TDM operational doctrine against a hypothetical conventional-adversary landing is contest-and-delay rather than defeat-in-place. The doctrine acknowledges that no Territorial Command can defeat a competent regional adversary's amphibious lodgement outright. The doctrinal objective is to make lodgement costly, to compel the adversary to commit substantial follow-on force, and to preserve Federation forces for continuing contest of the interior and continuing raid-scale counter-lodgement operations.

Counter-insurgency

TDM counter-insurgency doctrine — developed and refined across three decades of Mengkuli operations — emphasises:

  • Persistent presence in population centres rather than search-and-destroy operations
  • Civil-military coordination with local political authorities and Federal Constabulary
  • Selective use of aggressive operations against identified BBM cadre
  • Human-intelligence-primacy in the intelligence cycle

The doctrine is regarded within the Federation and by external observers as professionally-competent but strategically-inconclusive — Federation counter-insurgency operations have contained the BBM at a low-intensity level but have never come close to eliminating the movement, and the Federation has no clear theory-of-victory for the file.

Officer corps

TDM officers are drawn principally from the Federal Defence Academy (Akademi Pertahanan Persekutuan, APP) at Kotamalava — a joint-service commissioning academy providing three-year training programmes for officer candidates of all three services.
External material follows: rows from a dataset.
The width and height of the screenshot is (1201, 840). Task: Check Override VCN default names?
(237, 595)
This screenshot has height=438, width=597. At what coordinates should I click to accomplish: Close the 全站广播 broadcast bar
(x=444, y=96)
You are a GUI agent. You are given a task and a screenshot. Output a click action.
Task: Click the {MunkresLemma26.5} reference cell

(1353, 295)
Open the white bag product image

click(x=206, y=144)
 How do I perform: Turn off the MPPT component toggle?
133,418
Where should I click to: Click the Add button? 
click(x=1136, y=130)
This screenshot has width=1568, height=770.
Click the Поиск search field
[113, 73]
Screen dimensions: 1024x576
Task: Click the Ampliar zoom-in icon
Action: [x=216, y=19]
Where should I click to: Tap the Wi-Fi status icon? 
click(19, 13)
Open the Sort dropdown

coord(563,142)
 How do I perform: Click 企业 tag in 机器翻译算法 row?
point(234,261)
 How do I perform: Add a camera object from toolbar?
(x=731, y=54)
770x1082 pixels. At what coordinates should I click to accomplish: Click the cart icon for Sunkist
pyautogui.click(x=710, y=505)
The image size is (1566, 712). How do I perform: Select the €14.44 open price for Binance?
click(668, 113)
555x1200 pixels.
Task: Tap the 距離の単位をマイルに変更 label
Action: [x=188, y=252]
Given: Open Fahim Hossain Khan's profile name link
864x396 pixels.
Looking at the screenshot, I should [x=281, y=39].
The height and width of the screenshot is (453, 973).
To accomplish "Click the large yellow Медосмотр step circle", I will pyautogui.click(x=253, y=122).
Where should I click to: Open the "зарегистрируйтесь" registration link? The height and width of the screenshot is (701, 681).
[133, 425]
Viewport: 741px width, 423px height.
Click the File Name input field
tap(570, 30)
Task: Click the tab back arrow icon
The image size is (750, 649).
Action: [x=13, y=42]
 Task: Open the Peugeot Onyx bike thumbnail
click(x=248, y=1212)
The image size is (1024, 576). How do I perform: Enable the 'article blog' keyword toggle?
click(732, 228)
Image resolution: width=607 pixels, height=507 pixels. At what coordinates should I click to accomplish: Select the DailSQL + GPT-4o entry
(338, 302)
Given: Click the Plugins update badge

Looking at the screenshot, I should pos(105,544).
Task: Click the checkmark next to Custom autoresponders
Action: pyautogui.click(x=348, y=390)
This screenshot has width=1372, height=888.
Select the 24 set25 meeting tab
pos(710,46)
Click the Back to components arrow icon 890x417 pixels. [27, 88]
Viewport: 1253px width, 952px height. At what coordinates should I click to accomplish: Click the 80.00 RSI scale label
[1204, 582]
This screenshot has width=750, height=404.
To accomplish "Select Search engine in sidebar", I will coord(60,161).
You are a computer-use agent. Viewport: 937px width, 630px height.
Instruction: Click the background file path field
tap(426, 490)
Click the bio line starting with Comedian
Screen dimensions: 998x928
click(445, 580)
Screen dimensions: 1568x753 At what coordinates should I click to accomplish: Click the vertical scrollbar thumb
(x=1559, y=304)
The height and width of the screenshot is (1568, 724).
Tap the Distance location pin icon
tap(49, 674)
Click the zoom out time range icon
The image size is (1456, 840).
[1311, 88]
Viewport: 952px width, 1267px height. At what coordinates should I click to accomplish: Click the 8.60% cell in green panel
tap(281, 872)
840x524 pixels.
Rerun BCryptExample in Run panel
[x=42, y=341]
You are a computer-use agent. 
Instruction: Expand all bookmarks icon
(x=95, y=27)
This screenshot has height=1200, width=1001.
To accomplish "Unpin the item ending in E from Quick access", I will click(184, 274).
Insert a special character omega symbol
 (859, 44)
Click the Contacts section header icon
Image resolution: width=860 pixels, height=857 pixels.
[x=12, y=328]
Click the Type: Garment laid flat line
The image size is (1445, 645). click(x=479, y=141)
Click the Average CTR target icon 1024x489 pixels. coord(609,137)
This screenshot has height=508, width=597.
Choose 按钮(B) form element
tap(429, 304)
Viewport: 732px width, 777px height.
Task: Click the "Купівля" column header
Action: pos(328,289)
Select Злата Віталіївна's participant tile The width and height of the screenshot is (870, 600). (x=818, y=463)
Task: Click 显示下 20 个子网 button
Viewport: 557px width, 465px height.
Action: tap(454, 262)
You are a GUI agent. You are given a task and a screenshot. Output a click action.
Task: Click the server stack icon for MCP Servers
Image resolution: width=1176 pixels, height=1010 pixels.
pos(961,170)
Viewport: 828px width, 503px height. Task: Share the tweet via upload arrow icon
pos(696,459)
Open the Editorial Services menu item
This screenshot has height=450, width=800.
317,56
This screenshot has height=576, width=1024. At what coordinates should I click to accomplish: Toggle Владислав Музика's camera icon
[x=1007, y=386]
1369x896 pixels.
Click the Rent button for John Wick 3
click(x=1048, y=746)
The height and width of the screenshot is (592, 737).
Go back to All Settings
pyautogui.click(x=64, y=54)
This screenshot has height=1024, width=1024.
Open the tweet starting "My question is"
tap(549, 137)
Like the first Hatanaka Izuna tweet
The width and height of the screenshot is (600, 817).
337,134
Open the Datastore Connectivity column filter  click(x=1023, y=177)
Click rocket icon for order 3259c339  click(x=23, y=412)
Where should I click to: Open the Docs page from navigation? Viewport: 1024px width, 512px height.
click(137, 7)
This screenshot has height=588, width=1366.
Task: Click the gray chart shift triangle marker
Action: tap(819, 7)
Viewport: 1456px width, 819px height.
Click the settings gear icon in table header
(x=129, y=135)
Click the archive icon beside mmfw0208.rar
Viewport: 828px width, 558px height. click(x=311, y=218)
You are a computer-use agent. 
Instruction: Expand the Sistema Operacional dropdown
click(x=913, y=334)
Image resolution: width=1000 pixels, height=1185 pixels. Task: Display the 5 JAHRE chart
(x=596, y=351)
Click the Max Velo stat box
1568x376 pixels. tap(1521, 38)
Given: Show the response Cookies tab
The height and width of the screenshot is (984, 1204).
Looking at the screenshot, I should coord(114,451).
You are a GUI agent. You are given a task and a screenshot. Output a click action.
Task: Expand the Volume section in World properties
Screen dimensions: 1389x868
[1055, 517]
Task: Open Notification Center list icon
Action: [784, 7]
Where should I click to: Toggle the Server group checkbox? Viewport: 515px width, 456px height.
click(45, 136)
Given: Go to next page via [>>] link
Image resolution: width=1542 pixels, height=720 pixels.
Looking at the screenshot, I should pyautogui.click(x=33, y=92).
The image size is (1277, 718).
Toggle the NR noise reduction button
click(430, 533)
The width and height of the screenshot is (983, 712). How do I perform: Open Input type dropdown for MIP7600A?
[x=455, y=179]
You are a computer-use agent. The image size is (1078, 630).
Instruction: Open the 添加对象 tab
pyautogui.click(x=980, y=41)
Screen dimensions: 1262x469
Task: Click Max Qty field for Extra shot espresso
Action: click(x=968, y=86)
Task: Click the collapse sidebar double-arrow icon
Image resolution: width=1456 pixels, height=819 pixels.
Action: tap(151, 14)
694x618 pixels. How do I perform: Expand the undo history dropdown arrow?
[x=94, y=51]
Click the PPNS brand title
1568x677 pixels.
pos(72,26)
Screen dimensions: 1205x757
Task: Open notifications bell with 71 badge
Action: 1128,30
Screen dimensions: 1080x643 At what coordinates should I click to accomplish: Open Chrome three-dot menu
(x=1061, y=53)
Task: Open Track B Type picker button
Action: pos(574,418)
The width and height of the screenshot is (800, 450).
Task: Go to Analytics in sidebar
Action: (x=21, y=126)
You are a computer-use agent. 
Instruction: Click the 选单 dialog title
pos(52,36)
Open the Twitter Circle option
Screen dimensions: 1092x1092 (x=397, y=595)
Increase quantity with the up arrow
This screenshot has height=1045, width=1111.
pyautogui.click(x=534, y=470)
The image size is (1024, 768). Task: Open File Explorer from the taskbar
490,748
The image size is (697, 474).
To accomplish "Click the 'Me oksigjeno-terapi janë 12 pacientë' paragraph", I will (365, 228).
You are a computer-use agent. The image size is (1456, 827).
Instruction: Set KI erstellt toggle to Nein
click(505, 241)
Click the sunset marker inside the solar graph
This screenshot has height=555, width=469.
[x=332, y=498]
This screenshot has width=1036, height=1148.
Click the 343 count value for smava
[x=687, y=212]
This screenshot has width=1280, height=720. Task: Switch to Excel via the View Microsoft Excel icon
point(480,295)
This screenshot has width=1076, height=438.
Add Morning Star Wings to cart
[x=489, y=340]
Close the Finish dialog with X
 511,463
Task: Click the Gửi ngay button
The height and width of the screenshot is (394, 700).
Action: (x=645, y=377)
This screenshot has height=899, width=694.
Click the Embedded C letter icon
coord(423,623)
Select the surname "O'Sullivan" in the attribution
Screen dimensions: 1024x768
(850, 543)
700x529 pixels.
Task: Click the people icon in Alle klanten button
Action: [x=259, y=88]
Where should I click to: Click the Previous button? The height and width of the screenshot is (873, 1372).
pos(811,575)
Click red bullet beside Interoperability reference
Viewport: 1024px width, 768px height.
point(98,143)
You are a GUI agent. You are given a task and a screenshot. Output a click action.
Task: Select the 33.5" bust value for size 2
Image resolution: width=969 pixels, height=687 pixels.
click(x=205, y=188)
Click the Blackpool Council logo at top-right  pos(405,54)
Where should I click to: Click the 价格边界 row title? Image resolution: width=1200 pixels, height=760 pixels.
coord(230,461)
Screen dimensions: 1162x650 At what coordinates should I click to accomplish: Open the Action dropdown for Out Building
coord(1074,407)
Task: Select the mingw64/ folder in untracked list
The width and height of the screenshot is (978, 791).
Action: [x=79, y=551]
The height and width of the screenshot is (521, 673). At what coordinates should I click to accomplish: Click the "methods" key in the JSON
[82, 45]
A smaller commissioning pipeline runs through university-based Reserve Officer Training Corps programmes. Senior officer training is provided at the Federal Command and Staff College at Puri Kelapa.

The Federation officer corps is regarded as professionally-competent, well-educated, and ethnically-representative of the wider Federation population. The corps has a persistent recruiting-and-retention problem at the mid-career-captain level, where private-sector opportunities compete strongly with continued military service.